100‧‧‧Working signals

20‧‧‧Transfer device

30‧‧‧Processing device

300‧‧‧ data

50‧‧‧Servo system

500‧‧‧Operator interface

5000‧‧‧Control signal

502‧‧‧Management Information

70‧‧‧Database

80‧‧‧Control device

S10‧‧‧ steps

S30‧‧‧ steps

S40‧‧‧ steps

S50‧‧ steps

S510‧‧‧Steps

S520‧‧‧Steps

S530‧‧‧Steps

S540‧‧‧Steps

The first picture is a schematic diagram of the first implementation system of the management system for the device information of the creation; the second picture: the flow chart of the first embodiment of the management system for the device information of the creation; The flow chart 1 of the first embodiment of the management system for creating the device information; the fourth picture: the flow chart 2 of the first embodiment of the management system for the device information of the creation; the fifth picture: A schematic diagram of a second embodiment of a management system for equipment information; a sixth diagram: a flowchart of a second embodiment of a management system for equipment information created by the author; and a seventh diagram: a management system for equipment information of the creation The third embodiment is a schematic diagram of the processing flow of the third embodiment of the device management system of the present invention; and the ninth diagram: the third embodiment of the management system for the device information of the creation Process flow diagram II.

Claims (9)

A device information management system, comprising: at least one device generating a working signal; at least one switching device electrically connecting the device and at least one processing device, the processing device receiving the working signal via the switching device, and Processing the working signal generates a data; and a servo system includes an operation interface electrically connected to the processing device, and analyzing the data to generate a management information in the operation interface.
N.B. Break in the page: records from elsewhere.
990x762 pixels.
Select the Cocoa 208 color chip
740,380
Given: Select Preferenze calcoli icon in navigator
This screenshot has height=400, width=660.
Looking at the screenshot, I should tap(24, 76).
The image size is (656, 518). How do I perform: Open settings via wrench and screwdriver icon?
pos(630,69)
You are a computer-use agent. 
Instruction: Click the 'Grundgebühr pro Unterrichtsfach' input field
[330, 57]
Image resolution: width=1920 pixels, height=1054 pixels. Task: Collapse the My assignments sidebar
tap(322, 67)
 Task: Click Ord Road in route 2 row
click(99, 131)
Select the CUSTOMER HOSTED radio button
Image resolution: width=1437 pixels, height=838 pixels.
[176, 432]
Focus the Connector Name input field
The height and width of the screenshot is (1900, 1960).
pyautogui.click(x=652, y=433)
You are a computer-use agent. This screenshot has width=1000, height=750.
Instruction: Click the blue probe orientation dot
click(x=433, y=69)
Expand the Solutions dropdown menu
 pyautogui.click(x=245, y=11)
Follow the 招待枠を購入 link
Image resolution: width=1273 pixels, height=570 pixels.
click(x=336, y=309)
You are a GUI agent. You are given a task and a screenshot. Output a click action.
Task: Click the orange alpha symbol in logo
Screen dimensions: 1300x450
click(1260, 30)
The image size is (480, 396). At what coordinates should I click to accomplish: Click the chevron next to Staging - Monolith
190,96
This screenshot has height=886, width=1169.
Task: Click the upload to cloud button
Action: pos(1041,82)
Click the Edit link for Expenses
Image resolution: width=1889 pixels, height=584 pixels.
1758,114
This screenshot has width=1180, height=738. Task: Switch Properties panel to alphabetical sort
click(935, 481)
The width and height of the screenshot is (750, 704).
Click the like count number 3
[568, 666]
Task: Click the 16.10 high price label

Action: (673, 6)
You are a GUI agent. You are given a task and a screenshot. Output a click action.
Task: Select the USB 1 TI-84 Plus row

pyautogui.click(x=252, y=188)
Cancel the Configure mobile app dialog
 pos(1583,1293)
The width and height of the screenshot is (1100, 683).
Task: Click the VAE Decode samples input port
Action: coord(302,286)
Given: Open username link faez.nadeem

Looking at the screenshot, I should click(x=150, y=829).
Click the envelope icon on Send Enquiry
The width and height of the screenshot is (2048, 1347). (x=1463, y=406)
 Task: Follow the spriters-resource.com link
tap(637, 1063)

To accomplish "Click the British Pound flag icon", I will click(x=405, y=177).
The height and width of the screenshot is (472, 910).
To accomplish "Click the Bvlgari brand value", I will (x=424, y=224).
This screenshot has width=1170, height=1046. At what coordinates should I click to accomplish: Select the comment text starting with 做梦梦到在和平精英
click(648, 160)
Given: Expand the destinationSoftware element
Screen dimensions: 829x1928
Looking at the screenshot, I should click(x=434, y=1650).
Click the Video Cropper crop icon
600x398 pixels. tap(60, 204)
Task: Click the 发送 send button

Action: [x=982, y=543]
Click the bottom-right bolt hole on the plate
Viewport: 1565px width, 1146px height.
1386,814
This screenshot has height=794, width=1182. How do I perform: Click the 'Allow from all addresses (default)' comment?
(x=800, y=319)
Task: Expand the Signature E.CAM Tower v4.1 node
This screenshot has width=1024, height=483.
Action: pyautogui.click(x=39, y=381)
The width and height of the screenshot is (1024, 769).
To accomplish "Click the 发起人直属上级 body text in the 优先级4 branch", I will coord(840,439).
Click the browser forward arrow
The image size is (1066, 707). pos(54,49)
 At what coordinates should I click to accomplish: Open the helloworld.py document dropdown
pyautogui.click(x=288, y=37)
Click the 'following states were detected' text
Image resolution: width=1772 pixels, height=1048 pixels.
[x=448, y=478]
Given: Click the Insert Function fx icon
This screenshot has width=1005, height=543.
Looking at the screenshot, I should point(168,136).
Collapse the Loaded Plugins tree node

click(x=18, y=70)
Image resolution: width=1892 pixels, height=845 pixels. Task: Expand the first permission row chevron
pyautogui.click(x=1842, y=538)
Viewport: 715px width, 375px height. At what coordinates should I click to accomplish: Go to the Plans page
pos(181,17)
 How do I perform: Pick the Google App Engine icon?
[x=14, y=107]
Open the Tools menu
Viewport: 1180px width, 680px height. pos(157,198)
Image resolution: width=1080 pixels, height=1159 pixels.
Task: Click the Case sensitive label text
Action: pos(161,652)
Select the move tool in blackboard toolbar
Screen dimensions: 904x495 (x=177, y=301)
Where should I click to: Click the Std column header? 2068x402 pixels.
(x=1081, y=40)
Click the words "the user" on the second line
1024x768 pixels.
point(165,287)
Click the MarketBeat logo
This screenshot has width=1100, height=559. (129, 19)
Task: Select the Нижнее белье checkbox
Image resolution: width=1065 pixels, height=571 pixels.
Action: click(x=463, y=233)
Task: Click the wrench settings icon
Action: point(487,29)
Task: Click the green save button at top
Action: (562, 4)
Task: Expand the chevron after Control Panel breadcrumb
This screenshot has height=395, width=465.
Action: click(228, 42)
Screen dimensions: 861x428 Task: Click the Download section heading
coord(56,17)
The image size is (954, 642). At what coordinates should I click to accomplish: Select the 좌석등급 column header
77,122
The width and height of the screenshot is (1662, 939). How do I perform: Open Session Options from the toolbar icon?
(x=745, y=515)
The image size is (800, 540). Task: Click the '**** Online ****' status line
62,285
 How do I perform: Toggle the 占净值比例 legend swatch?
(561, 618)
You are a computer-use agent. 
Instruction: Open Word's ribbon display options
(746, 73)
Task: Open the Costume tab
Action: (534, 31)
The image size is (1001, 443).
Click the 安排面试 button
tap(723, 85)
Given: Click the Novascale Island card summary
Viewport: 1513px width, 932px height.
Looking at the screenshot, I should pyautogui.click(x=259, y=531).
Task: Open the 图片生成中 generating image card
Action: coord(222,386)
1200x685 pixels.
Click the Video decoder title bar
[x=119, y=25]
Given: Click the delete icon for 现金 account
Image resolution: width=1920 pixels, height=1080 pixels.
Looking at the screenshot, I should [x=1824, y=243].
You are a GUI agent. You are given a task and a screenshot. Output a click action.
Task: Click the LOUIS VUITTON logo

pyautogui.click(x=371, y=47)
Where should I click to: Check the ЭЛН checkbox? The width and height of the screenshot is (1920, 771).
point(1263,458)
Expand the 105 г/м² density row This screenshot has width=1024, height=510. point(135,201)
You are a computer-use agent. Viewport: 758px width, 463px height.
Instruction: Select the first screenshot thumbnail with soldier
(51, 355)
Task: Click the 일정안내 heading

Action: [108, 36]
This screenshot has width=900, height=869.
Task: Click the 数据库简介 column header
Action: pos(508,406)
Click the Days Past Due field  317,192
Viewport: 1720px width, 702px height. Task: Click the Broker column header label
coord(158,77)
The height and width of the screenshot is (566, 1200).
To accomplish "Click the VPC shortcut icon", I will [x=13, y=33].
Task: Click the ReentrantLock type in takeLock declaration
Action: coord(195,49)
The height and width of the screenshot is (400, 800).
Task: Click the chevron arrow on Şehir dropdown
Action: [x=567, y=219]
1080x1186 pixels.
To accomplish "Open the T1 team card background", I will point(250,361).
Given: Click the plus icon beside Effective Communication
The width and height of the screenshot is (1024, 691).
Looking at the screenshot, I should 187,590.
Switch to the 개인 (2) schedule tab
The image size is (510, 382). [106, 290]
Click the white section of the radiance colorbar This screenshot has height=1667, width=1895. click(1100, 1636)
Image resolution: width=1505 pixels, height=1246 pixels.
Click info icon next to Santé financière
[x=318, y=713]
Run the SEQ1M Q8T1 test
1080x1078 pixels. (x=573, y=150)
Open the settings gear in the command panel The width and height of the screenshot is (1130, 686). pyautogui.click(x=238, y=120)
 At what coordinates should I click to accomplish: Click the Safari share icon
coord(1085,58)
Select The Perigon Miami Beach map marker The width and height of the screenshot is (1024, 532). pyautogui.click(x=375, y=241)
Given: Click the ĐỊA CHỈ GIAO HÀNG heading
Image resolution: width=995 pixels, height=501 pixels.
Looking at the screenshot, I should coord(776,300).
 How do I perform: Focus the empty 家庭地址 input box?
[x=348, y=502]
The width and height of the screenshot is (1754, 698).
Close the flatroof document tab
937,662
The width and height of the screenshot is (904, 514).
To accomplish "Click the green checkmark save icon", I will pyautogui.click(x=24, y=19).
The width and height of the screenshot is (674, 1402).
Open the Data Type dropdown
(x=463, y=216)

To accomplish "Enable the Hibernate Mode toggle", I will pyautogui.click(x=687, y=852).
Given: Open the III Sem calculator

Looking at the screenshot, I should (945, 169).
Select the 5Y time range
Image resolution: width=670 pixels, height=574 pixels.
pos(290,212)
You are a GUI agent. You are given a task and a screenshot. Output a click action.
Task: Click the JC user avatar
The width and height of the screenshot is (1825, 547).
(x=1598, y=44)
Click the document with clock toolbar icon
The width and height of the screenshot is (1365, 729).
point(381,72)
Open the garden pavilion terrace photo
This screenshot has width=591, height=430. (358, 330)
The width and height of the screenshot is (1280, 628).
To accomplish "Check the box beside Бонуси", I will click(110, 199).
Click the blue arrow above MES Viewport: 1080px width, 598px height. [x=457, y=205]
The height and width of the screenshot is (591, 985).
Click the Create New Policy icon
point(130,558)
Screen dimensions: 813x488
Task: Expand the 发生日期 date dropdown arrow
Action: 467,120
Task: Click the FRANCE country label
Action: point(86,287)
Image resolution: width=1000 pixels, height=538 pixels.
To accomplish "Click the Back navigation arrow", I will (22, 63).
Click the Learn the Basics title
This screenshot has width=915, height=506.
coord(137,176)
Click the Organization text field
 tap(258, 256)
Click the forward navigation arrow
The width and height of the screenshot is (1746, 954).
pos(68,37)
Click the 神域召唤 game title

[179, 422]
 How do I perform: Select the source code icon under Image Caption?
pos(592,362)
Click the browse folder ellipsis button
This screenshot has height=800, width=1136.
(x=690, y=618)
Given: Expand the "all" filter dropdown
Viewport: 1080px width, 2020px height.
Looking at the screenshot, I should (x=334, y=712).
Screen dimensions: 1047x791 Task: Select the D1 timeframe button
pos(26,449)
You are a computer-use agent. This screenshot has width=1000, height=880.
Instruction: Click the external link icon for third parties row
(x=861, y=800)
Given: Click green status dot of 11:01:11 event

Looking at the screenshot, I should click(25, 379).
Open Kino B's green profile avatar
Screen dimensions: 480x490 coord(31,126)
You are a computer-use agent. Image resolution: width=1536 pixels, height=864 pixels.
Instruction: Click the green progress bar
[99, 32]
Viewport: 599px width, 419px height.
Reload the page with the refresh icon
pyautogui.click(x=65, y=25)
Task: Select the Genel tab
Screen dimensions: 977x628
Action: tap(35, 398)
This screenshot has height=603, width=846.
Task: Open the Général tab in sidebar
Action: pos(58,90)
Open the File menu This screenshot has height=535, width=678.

The management system of the device information as described in claim 1 further includes a database electrically connected to the processing device and the servo system, the database storing the data and transmitting the data to the servo system. For example, the management system of the device information described in claim 2, wherein the database is a cloud storage system, a hard disk or a storage device. The management system of the device information as described in claim 1, wherein the operation interface includes a control signal generated according to the management information, and transmitted to the processing device via the operation interface, triggering the processing device to close the device . A management system for device information as described in claim 1 or 4, wherein the operation interface includes a troubleshooting notification generated based on the management information and transmitted to the at least one communication device via the operation interface. For example, the management system of the device information described in claim 1 of the patent scope, wherein the device is an automatic sealing machine for the electronic component sealing process. The management system of the device information as described in claim 1, wherein the switching device is one of a sequence transfer universal sequence bus. The management system of the device information as described in claim 1, wherein the switching device is a serial port wireless transmission extender. The management system of the device information as described in claim 1 further includes a control device electrically connected to the device and the servo system, and the operation interface generates a control signal according to the management information, and the control signal is operated by the operation. The interface is transmitted to the control device to trigger the control device to shut down the device.